Written exercise:
Render the listing from the line containing "Viewport: 1152px width, 552px" up to and including the line containing "click(17, 110)" as a numbered list, leaving out blank lines.

Provided material:
>>>>
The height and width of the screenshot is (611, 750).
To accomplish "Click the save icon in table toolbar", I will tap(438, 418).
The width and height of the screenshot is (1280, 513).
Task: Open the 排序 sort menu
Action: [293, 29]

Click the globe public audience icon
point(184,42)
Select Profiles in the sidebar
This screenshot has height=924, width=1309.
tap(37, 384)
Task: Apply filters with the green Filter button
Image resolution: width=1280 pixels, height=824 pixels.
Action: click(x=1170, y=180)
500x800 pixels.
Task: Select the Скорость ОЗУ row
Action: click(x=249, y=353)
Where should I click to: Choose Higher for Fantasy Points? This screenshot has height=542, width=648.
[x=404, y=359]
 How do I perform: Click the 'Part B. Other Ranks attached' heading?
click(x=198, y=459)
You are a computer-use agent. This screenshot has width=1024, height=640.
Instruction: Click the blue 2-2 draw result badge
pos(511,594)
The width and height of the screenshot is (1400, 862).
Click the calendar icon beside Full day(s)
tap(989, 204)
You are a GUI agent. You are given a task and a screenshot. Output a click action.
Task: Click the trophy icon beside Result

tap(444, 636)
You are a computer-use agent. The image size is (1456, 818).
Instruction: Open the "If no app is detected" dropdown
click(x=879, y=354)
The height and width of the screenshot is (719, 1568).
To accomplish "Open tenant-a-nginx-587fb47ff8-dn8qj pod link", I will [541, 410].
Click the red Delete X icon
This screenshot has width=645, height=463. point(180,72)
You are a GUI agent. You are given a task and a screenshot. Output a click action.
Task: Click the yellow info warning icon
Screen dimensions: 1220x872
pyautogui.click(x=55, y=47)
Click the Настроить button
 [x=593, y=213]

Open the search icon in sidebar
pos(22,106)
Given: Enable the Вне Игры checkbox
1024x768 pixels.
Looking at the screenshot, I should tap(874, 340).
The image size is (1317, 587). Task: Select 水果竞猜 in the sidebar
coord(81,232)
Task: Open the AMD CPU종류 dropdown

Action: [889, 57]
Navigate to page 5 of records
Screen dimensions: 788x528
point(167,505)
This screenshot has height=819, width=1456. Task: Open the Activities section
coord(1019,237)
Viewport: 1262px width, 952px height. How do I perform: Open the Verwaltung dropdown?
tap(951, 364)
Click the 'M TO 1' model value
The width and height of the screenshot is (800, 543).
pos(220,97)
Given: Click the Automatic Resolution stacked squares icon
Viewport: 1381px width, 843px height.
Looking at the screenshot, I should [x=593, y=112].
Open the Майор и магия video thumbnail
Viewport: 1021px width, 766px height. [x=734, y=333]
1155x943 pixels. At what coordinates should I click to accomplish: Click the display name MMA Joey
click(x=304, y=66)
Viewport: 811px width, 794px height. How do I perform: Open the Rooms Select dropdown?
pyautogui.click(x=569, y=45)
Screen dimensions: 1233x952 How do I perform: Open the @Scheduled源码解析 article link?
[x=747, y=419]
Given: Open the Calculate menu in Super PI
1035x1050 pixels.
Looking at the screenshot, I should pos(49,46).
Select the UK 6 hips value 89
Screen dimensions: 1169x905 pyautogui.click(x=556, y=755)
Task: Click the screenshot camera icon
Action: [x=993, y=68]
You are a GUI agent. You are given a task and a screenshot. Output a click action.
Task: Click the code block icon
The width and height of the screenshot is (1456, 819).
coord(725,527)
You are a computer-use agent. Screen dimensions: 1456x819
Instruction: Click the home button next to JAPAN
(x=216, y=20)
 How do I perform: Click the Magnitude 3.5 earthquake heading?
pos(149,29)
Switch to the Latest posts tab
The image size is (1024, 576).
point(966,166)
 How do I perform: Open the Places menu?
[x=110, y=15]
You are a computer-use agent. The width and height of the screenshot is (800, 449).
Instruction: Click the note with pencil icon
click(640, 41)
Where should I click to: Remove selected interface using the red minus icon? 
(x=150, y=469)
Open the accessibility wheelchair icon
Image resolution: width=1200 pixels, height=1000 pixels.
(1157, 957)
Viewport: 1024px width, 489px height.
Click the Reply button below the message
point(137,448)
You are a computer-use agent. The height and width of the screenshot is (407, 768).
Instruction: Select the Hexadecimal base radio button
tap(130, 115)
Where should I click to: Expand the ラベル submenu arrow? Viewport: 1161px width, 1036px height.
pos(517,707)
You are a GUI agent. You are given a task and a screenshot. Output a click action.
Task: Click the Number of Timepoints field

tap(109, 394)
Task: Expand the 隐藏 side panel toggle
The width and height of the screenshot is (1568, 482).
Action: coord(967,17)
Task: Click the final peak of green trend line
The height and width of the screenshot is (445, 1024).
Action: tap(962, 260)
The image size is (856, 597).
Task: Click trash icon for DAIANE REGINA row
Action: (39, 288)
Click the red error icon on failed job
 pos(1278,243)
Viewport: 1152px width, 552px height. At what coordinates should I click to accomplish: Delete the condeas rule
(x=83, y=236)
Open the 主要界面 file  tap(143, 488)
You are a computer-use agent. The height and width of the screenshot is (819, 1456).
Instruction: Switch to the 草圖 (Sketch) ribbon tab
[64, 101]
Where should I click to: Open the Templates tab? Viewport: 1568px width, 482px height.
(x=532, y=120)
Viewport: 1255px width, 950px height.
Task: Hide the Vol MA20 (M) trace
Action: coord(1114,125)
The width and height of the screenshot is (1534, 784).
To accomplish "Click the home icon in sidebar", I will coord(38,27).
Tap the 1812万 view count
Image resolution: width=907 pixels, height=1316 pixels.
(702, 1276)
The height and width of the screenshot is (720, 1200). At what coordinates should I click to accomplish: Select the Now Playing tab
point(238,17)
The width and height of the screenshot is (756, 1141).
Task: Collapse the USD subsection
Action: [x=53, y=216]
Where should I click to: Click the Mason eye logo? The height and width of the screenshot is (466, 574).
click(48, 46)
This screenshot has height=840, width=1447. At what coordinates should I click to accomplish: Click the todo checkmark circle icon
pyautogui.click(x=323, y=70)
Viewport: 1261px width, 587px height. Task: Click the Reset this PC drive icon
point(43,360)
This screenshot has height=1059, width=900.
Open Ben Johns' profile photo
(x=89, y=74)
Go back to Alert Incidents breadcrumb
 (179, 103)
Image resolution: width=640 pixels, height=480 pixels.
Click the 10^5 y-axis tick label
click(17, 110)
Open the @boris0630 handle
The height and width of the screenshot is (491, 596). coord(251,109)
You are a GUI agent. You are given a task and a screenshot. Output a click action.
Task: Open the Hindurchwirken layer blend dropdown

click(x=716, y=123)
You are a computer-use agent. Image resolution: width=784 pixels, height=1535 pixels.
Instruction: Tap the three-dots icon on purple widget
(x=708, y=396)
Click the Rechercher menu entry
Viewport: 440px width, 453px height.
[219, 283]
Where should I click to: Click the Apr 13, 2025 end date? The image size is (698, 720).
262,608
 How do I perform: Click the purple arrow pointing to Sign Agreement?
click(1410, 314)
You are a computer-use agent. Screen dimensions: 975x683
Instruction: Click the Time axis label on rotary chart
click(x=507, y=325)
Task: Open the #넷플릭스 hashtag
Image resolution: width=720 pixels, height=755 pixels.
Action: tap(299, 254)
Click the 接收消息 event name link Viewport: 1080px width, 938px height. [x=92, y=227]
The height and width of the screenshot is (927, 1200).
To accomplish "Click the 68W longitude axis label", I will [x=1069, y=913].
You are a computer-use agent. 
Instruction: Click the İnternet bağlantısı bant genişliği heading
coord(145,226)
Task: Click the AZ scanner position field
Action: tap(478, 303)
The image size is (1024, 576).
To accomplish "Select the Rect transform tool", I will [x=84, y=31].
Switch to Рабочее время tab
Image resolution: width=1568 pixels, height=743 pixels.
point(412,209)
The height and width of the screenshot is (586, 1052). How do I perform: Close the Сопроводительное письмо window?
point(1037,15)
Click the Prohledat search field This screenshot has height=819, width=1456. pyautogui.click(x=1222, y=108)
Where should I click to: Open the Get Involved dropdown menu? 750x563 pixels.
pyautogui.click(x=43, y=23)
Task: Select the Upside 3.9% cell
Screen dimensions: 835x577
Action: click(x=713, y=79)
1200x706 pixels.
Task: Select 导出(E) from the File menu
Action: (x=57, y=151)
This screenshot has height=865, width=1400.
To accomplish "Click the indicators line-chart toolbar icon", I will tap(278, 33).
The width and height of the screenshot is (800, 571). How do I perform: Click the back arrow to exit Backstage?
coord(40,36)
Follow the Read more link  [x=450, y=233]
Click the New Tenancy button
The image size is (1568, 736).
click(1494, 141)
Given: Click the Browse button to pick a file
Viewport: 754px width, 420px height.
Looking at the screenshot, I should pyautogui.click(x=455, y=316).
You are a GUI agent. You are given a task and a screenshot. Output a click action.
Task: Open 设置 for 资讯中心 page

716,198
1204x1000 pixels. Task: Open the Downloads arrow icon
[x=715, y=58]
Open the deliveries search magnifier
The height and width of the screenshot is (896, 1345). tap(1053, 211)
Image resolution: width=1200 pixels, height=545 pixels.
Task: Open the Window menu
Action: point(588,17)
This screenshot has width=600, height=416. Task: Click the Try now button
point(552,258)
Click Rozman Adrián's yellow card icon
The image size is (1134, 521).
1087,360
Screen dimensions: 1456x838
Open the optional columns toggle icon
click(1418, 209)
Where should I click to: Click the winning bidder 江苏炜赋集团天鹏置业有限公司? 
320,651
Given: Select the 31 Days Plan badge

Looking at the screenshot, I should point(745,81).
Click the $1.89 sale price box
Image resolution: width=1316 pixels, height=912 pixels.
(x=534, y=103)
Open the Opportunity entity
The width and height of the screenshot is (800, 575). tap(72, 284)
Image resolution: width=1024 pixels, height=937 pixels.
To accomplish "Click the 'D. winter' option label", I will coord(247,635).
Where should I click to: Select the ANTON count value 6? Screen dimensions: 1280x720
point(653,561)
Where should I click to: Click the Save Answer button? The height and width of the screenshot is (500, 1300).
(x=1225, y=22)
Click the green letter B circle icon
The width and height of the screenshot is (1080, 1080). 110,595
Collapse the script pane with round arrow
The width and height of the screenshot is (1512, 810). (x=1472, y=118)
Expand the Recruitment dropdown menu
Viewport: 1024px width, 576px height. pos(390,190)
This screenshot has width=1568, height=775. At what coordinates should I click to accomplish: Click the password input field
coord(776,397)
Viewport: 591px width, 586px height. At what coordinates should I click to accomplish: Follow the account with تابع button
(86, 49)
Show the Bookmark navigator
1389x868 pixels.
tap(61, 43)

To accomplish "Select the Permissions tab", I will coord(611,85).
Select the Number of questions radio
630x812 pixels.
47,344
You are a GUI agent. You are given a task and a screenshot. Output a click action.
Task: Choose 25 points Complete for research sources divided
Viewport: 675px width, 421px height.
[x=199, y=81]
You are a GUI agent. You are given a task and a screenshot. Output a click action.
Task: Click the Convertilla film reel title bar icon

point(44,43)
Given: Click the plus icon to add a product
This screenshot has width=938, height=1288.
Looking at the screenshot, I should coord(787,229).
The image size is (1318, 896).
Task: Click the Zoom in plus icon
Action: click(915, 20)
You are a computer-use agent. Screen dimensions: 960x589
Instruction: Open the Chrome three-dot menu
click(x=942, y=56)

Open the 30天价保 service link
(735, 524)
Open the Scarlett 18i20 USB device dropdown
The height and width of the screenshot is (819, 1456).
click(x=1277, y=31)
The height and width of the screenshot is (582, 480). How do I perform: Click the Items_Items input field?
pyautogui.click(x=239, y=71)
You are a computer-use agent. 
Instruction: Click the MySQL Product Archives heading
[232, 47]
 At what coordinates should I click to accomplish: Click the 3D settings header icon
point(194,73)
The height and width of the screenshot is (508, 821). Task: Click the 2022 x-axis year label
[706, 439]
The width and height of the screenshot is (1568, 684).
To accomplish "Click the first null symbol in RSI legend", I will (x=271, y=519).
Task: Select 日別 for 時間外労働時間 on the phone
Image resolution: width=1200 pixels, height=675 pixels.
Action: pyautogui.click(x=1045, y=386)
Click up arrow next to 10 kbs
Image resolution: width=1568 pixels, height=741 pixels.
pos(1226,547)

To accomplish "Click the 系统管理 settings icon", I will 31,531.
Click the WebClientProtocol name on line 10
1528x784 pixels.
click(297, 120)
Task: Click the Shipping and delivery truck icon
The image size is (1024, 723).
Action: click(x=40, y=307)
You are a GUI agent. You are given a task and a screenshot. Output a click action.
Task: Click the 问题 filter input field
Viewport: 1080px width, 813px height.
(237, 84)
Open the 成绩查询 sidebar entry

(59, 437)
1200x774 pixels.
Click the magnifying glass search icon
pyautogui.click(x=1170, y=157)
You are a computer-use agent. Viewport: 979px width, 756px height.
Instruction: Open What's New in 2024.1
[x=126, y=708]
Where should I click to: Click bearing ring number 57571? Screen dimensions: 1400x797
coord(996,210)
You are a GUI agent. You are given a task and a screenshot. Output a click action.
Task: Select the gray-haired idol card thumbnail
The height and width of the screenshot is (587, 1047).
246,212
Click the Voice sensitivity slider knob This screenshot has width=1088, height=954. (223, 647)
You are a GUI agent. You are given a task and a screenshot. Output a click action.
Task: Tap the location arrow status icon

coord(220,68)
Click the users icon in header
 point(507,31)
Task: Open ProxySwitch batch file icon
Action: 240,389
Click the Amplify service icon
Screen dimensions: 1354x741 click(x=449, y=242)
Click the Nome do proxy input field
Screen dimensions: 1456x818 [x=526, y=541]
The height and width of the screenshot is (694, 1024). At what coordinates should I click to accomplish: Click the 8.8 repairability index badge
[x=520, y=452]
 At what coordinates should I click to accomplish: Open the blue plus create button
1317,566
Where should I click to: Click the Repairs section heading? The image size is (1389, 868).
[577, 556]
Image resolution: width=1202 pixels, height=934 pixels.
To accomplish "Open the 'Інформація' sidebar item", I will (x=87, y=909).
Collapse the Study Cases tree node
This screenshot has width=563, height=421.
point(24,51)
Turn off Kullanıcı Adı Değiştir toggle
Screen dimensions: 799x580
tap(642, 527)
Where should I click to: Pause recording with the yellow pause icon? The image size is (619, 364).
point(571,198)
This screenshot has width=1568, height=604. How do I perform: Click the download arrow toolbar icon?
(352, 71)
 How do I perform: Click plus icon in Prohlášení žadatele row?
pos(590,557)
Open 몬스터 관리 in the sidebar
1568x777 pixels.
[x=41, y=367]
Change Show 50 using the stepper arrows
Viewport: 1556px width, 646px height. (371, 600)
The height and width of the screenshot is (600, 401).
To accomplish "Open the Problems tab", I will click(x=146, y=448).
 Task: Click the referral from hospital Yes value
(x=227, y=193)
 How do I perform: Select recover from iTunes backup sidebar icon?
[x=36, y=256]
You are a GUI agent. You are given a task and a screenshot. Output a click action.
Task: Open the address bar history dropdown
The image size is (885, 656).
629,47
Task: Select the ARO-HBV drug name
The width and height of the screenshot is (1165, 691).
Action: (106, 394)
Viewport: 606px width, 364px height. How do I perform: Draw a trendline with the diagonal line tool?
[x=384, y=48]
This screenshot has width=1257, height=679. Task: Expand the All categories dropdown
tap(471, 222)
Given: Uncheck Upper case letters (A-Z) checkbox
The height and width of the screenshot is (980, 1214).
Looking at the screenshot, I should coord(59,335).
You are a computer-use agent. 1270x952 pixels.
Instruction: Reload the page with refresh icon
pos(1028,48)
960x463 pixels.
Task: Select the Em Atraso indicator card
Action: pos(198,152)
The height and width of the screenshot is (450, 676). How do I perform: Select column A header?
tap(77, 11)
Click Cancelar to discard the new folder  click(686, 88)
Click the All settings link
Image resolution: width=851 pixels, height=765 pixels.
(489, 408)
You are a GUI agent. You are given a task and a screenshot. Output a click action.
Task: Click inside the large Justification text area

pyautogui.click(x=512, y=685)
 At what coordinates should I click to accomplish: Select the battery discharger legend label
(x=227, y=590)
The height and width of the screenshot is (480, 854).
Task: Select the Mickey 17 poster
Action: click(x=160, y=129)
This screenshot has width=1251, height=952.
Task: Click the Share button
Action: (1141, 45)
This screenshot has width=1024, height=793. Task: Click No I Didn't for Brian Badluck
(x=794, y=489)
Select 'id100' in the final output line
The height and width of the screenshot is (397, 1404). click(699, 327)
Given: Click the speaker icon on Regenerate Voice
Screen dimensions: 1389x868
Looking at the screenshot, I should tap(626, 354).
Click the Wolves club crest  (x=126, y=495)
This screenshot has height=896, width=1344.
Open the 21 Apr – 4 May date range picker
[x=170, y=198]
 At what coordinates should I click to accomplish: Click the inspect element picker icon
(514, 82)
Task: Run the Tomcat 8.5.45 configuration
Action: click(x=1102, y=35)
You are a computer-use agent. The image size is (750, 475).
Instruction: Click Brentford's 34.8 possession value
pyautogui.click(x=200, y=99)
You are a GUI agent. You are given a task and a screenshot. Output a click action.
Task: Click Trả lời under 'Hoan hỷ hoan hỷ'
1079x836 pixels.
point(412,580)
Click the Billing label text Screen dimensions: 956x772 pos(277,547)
<<<<
Finished task:
1. Viewport: 1152px width, 552px height. At what coordinates should I click to accomplish: Delete the condeas rule
2. (x=83, y=236)
3. Open the 主要界面 file  tap(143, 488)
4. You are a computer-use agent. The height and width of the screenshot is (819, 1456).
5. Instruction: Switch to the 草圖 (Sketch) ribbon tab
6. [64, 101]
7. Where should I click to: Open the Templates tab? Viewport: 1568px width, 482px height.
8. (x=532, y=120)
9. Viewport: 1255px width, 950px height.
10. Task: Hide the Vol MA20 (M) trace
11. Action: coord(1114,125)
12. The width and height of the screenshot is (1534, 784).
13. To accomplish "Click the home icon in sidebar", I will coord(38,27).
14. Tap the 1812万 view count
15. Image resolution: width=907 pixels, height=1316 pixels.
16. (702, 1276)
17. The height and width of the screenshot is (720, 1200). At what coordinates should I click to accomplish: Select the Now Playing tab
18. point(238,17)
19. The width and height of the screenshot is (756, 1141).
20. Task: Collapse the USD subsection
21. Action: [x=53, y=216]
22. Where should I click to: Click the Mason eye logo? The height and width of the screenshot is (466, 574).
23. click(48, 46)
24. This screenshot has height=840, width=1447. At what coordinates should I click to accomplish: Click the todo checkmark circle icon
25. pyautogui.click(x=323, y=70)
26. Viewport: 1261px width, 587px height. Task: Click the Reset this PC drive icon
27. point(43,360)
28. This screenshot has height=1059, width=900.
29. Open Ben Johns' profile photo
30. (x=89, y=74)
31. Go back to Alert Incidents breadcrumb
32.  (179, 103)
33. Image resolution: width=640 pixels, height=480 pixels.
34. Click the 10^5 y-axis tick label
35. click(17, 110)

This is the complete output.